В основе этой дискуссии о том, кого можно, а кого нельзя умертвить в качестве акта благодеяния, лежит главная идея мировоззрения Гитлера — приоритет расово чистой нации, Volk, над индивидуумом. Как вспоминает Франц Ягерман, который в 1930-е годы был подростком: «В „Гитлерюгенде“ нам вколачивали в голову мысль: „Германия должна жить, даже если нам придется умереть“‹11›. Отсюда вытекает, что душевнобольных следует умерщвлять не потому, что они предпочли бы умереть, если бы имели выбор, а потому, что они бесполезны для нации».
Первый шаг на этом пути сделали многочисленные врачи, решившиеся проводить операции подобные принудительной стерилизации, которые не были необходимы для улучшения состояния пациента. Они тем самым пересекли черту, и вышли за грань медицинской этики. Чтобы оправдать свои действия эти врачи могли прибегнуть к «переадресации» ответственности, когда долг перед пациентом подменяется долгом перед нацией. Как и Гитлер, они теперь исходили из того, что здоровье чистого в расовом отношении народа Германии в целом — Volk — это нечто значительно более важное, чем здоровье конкретного пациента‹12›.

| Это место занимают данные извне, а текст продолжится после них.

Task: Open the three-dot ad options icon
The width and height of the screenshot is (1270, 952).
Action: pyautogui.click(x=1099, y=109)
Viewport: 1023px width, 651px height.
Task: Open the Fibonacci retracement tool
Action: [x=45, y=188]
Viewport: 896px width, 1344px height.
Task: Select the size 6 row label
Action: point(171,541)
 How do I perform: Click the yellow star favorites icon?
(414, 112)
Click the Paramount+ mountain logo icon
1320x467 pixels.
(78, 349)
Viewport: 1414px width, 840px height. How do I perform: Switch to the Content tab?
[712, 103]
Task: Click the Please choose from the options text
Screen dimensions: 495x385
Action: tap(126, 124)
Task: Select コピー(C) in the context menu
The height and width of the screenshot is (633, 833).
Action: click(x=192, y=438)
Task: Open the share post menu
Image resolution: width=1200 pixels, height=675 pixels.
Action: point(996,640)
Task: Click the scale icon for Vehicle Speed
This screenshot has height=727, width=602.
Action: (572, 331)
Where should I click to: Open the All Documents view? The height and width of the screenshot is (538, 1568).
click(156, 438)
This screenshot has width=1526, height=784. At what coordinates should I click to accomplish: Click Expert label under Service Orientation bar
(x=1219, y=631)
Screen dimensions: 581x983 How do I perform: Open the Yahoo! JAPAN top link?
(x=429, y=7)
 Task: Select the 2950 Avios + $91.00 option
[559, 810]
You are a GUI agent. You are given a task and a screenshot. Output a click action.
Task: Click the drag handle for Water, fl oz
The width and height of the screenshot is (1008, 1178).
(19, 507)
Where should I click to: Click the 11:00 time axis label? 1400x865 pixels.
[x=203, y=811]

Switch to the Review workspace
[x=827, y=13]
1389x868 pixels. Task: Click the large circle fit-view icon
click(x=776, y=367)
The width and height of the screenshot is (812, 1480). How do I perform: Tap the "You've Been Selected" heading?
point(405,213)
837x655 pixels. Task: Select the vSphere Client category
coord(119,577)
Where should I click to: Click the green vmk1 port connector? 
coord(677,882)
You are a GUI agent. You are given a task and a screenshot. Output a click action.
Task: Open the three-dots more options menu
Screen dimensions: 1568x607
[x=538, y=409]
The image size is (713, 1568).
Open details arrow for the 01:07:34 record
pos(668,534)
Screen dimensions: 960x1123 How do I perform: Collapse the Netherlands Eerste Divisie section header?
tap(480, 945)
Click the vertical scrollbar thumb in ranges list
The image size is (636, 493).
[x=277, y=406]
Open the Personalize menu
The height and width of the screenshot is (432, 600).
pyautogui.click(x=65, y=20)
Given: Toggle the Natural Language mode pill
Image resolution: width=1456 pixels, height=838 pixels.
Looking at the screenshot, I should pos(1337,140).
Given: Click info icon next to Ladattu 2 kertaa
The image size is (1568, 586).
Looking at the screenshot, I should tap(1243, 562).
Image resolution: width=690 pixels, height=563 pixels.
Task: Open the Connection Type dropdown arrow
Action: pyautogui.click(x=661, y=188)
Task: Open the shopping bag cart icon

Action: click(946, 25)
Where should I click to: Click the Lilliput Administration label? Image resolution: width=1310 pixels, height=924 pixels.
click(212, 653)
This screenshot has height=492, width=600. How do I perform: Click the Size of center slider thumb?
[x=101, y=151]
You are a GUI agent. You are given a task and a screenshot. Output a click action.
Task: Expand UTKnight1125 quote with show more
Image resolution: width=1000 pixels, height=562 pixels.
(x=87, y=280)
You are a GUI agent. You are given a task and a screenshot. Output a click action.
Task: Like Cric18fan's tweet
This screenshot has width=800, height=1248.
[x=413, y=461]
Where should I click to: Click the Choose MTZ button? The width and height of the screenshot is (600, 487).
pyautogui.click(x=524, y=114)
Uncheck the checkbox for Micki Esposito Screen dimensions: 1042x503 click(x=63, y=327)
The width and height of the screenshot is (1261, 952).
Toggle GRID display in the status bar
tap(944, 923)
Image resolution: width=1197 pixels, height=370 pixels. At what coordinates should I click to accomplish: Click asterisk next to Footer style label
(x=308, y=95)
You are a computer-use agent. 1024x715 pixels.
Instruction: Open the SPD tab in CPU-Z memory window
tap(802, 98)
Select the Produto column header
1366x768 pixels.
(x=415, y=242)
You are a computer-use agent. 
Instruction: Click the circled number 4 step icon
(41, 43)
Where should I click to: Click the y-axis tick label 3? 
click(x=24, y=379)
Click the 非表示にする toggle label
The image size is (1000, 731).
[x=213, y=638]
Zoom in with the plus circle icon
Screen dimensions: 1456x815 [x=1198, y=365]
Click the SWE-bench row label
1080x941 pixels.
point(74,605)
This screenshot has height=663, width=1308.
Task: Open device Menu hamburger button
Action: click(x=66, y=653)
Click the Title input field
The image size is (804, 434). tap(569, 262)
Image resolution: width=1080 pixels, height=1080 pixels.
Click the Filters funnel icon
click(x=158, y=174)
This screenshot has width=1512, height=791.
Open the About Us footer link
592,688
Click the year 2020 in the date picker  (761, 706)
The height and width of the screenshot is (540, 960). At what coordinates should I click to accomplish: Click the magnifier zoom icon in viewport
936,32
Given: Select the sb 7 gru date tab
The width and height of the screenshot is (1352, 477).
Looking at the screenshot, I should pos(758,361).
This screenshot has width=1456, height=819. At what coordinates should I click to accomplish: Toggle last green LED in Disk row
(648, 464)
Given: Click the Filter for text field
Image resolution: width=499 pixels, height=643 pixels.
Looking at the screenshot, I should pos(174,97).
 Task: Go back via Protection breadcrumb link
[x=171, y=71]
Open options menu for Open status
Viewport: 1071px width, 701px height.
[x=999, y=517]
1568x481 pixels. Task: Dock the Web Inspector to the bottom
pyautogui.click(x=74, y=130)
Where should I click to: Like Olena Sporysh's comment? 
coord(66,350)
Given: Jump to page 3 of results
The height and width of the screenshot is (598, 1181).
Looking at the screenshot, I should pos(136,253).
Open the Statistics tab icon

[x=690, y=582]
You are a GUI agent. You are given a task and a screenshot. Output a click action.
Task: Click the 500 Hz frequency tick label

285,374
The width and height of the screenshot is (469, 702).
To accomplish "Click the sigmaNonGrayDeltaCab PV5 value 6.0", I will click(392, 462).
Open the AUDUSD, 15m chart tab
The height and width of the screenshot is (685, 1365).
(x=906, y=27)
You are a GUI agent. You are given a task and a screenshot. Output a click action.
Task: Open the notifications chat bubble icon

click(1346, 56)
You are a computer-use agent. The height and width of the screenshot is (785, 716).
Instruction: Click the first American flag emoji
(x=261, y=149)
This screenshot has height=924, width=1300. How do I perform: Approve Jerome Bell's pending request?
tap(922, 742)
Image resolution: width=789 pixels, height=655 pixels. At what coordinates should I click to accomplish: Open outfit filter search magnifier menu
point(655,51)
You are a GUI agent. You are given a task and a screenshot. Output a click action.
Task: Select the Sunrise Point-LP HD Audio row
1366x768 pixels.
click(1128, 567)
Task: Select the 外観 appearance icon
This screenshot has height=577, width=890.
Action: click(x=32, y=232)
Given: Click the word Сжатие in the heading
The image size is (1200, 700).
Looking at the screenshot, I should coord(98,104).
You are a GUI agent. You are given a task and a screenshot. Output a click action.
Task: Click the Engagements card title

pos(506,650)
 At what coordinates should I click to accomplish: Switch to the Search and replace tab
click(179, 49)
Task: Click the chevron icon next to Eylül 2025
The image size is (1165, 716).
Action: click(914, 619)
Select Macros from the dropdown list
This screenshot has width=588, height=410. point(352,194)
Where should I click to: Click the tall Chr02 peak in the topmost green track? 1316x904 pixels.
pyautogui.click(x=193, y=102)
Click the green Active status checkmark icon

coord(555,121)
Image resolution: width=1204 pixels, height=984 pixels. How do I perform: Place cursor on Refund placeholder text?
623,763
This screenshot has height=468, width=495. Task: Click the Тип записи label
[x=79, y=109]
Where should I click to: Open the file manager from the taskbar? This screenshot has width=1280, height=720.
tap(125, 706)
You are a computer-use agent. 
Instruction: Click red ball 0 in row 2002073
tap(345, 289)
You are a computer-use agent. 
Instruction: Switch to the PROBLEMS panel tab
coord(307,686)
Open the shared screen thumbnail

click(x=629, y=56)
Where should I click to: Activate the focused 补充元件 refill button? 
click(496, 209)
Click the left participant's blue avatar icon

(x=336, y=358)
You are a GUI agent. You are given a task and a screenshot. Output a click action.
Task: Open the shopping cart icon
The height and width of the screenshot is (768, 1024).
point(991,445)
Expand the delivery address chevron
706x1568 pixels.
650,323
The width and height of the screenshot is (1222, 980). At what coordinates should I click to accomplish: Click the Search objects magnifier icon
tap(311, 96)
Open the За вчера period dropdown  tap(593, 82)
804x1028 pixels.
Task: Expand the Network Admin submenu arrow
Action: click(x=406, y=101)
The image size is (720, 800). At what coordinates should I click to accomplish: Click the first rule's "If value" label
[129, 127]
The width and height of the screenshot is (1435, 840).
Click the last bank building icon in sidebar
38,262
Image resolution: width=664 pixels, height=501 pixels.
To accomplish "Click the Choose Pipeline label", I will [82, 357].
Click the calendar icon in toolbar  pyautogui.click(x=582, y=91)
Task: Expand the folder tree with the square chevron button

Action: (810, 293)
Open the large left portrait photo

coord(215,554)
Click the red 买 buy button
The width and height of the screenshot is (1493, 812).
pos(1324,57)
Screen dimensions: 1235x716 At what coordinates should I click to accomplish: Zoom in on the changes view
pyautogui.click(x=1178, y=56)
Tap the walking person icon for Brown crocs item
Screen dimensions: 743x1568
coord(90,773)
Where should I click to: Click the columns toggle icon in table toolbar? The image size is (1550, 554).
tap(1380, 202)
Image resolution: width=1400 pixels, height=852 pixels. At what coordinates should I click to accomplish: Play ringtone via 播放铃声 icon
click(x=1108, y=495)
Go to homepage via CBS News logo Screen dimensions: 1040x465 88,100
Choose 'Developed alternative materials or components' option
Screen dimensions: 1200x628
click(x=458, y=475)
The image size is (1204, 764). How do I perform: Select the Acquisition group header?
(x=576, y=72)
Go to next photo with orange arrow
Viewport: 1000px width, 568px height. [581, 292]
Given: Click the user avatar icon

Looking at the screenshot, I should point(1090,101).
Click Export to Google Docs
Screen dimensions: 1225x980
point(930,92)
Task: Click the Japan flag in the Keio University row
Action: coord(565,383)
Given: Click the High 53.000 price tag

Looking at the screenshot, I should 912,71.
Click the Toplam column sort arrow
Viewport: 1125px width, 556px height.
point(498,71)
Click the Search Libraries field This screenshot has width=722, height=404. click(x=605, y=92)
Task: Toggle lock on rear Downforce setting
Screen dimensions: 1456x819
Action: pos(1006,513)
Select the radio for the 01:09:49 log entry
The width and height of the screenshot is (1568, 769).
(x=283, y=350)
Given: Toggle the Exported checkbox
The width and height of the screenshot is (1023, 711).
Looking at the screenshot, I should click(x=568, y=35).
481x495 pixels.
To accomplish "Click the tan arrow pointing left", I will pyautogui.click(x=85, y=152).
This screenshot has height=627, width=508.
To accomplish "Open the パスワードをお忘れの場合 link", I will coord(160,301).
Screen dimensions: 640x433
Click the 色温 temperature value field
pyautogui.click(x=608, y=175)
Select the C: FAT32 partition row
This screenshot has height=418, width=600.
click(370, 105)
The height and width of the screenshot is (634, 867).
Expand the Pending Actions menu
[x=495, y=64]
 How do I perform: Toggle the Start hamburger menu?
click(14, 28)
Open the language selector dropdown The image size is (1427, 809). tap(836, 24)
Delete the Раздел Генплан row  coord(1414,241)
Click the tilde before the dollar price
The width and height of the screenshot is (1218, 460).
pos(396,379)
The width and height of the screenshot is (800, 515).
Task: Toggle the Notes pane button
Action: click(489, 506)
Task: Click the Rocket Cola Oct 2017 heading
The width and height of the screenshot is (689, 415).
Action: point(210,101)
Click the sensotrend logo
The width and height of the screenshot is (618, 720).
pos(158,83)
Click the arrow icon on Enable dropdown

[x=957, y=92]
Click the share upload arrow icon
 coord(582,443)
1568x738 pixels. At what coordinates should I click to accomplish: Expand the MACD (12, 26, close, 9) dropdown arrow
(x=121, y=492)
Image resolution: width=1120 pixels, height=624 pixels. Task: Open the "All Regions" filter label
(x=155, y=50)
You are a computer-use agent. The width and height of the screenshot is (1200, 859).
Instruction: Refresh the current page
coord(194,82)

И все же Гитлер сознавал, что, пытаясь провести законодательство об умерщвлении отдельных недееспособных граждан, он должен быть очень осторожен. Ему нужно было заручиться поддержкой хотя бы некоторых врачей и — в идеале — хоть какой-то поддержкой вне медицинской среды. С этой целью был снят документальный фильм под названием «Opfer der Vergangenheit» («Жертвы прошлого»), который вышел на экраны в 1937-м. В фильме имеются эпизоды с хронически больными и искалеченными детьми, а закадровый комментарий подробно описывает, во что обходится поддержание их жизни. В конце фильма звучит вывод: «Если мы из соображений гуманности прервем эти несчастные и безнадежные жизни, мы всего лишь соблюдем ниспосланный Создателем закон естественного отбора и природной целесообразности»‹13›.